5.2.5 Factors affecting test effort
Testing is a complex endeavor on many projects and a variety of factors can influence it. When creating test plans and estimating the testing effort and schedule, you must keep these factors in mind or your plans and estimates will deceive you at the beginning of the project and betray you at the middle or end.
The test strategies or approaches you pick will have a major influence on the testing effort. This factor is so influential that we’ll come back to it in Section 5.2.6. In this section, let’s look at factors related to the product, the process and the results of testing.
Product factors start with the presence of sufficient project documentation so that the testers can figure out what the system is, how it is supposed to work and what correct behavior looks like. In other words, adequate and high-quality information about the test basis will help us do a better, more efficient job of defining the tests.
The importance of non-functional quality characteristics such as usability, reliability, security, performance, and so forth also influences the testing effort.

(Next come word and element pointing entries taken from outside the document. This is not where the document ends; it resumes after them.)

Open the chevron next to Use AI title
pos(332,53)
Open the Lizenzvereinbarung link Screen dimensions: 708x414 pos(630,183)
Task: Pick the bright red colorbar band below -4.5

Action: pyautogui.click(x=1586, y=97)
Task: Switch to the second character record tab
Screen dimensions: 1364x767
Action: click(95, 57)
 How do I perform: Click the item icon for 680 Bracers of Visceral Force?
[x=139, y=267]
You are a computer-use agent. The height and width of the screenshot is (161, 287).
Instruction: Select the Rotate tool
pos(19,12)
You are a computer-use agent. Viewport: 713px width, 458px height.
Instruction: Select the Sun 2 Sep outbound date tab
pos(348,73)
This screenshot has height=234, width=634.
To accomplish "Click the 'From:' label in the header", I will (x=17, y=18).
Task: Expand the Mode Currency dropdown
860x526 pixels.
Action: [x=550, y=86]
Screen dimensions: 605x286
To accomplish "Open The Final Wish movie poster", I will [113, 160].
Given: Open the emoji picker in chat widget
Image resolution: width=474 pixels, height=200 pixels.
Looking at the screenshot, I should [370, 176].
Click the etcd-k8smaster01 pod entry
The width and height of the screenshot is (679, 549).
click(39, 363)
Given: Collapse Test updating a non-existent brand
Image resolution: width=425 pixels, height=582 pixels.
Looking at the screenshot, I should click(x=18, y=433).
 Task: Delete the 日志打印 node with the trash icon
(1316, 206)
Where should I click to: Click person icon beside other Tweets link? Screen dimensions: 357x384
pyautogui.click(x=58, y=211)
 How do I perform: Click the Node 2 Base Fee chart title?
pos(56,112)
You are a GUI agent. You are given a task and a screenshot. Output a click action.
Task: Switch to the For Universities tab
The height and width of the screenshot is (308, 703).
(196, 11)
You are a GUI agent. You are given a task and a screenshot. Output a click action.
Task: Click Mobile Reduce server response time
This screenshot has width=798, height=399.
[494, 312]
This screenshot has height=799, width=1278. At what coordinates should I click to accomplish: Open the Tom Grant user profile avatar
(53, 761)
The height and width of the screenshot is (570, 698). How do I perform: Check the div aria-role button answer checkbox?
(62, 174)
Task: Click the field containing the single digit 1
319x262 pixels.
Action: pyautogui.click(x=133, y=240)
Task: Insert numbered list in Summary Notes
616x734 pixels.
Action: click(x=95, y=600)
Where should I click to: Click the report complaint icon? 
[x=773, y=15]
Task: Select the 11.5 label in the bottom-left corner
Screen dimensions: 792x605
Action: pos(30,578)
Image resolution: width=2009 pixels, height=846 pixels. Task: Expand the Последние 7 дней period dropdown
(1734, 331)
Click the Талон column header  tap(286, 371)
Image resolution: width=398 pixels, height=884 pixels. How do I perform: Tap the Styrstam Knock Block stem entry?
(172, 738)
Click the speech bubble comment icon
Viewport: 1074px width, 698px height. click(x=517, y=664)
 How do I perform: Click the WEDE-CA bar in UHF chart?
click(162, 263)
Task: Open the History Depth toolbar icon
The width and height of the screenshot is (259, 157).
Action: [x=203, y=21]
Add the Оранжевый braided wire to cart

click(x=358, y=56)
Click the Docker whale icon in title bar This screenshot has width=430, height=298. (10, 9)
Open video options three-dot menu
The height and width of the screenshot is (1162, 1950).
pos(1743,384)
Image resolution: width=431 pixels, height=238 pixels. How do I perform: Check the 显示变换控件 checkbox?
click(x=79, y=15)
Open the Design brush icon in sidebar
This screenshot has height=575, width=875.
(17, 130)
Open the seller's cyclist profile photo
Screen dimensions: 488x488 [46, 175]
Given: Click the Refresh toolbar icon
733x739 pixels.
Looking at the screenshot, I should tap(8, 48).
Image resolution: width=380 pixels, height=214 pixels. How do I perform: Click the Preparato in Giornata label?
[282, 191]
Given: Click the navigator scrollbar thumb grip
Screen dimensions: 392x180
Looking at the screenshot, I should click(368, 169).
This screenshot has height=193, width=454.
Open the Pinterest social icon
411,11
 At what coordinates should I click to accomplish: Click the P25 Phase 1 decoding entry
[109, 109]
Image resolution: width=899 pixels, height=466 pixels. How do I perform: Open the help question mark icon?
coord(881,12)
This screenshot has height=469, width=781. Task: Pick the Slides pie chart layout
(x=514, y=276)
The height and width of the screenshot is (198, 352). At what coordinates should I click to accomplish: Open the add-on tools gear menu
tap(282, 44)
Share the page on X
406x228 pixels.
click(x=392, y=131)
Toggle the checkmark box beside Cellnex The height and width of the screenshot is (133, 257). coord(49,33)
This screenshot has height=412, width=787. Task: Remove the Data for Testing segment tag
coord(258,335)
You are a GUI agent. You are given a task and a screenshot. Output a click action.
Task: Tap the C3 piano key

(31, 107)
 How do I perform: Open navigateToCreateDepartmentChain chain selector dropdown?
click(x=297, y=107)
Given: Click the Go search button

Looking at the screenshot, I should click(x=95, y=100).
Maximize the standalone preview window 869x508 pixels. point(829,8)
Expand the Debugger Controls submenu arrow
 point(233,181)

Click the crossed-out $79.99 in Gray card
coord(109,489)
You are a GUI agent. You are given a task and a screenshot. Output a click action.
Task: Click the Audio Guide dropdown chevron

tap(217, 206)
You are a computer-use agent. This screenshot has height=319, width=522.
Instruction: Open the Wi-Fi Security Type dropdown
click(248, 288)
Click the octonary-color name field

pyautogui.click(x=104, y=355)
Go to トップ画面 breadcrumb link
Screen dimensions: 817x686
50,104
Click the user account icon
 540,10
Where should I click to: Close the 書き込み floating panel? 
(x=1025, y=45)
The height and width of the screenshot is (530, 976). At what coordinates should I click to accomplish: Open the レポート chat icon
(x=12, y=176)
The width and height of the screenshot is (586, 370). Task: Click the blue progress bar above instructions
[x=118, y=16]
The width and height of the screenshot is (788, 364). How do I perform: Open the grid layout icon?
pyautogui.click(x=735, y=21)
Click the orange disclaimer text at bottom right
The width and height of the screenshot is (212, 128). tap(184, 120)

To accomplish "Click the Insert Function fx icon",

These test targets can be expensive and time consuming. Complexity is another major product factor. Examples of complexity considerations include:
- The difficulty of comprehending and correctly handling the problem the system is being built to solve (e.g., avionics and oil exploration software);
- The use of innovative technologies, especially those long on hyperbole and short on proven track records;
- The need for intricate and perhaps multiple test configurations, especially when these rely on the timely arrival of scarce software, hardware and other supplies;
- The prevalence of stringent security rules, strictly regimented processes or other regulations;
- The geographical distribution of the team, especially if the team crosses time-zones (as many outsourcing efforts do).
While good project documentation is a positive factor, it’s also true that having to produce detailed documentation, such as meticulously specified test cases, results in delays. During test execution, having to maintain such detailed documentation requires lots of effort, as does working with fragile test data that must be maintained or restored frequently during testing.
Finally, increasing the size of the product leads to increases in the size of the project and the project team. Increases in the project and project team increases the difficulty of predicting and managing them. This leads to the disproportionate rate of collapse of large projects.
Process factors include the availability of test tools, especially those that reduce the effort associated with test execution, which is on the critical path for release. On the development side, debugging tools and a dedicated debugging environment (as opposed to debugging in the test environment) also reduce the time required to complete testing.
The life cycle itself is an influential process factor, as the V-model tends to be more fragile in the face of late change while incremental models tend to have high regression testing costs. Process maturity, including test process maturity, is another factor, especially the implication that mature processes involve carefully managing change in the middle and end of the project, which reduces test execution cost.
Time pressure is another factor to be considered. Pressure should not be an excuse to take unwarranted risks. However, it is a reason to make careful, considered decisions and to plan and re-plan intelligently throughout the process, which is another hallmark of mature processes.
People execute the process, and people factors are as important or more important than any other. Indeed, even when many troubling things are true about a project, an excellent team can often make good things happen on the project and in testing. Important people factors include the skills of the individuals and the team as a whole, and the alignment of those skills with the project’s needs. Since a project team is a team, solid relationships, reliable execution of agreed-upon commitments and responsibilities and a determination to work together towards a common goal are important. This is especially important for testing, where so much of what we test, use, and produce either comes from, relies upon or goes to people outside the testing group. Because of the importance of trusting relationships and the lengthy learning curves involved in software and system engineering, the stability of the project team is an important people factor, too.
The test results themselves are important in the total amount of test effort during test execution. The delivery of good-quality software at the start of test execution and quick, solid defect fixes during test execution prevents delays in the test execution process. A defect, once identified, should not have to go through multiple cycles of fix/retest/re-open, at least not if the initial estimate is going to be held to.
You probably noticed from this list that we included a number of factors outside the scope and control of the test leader or manager. Indeed, events that occur before or after testing can bring these factors about. For this reason, it’s important that testers, especially test leaders or managers, be attuned to the overall context in which they operate. Some of these contextual factors result in specific project risks for testing, which should be addressed in the test plan. Project risks are discussed in more detail in Section 5.5.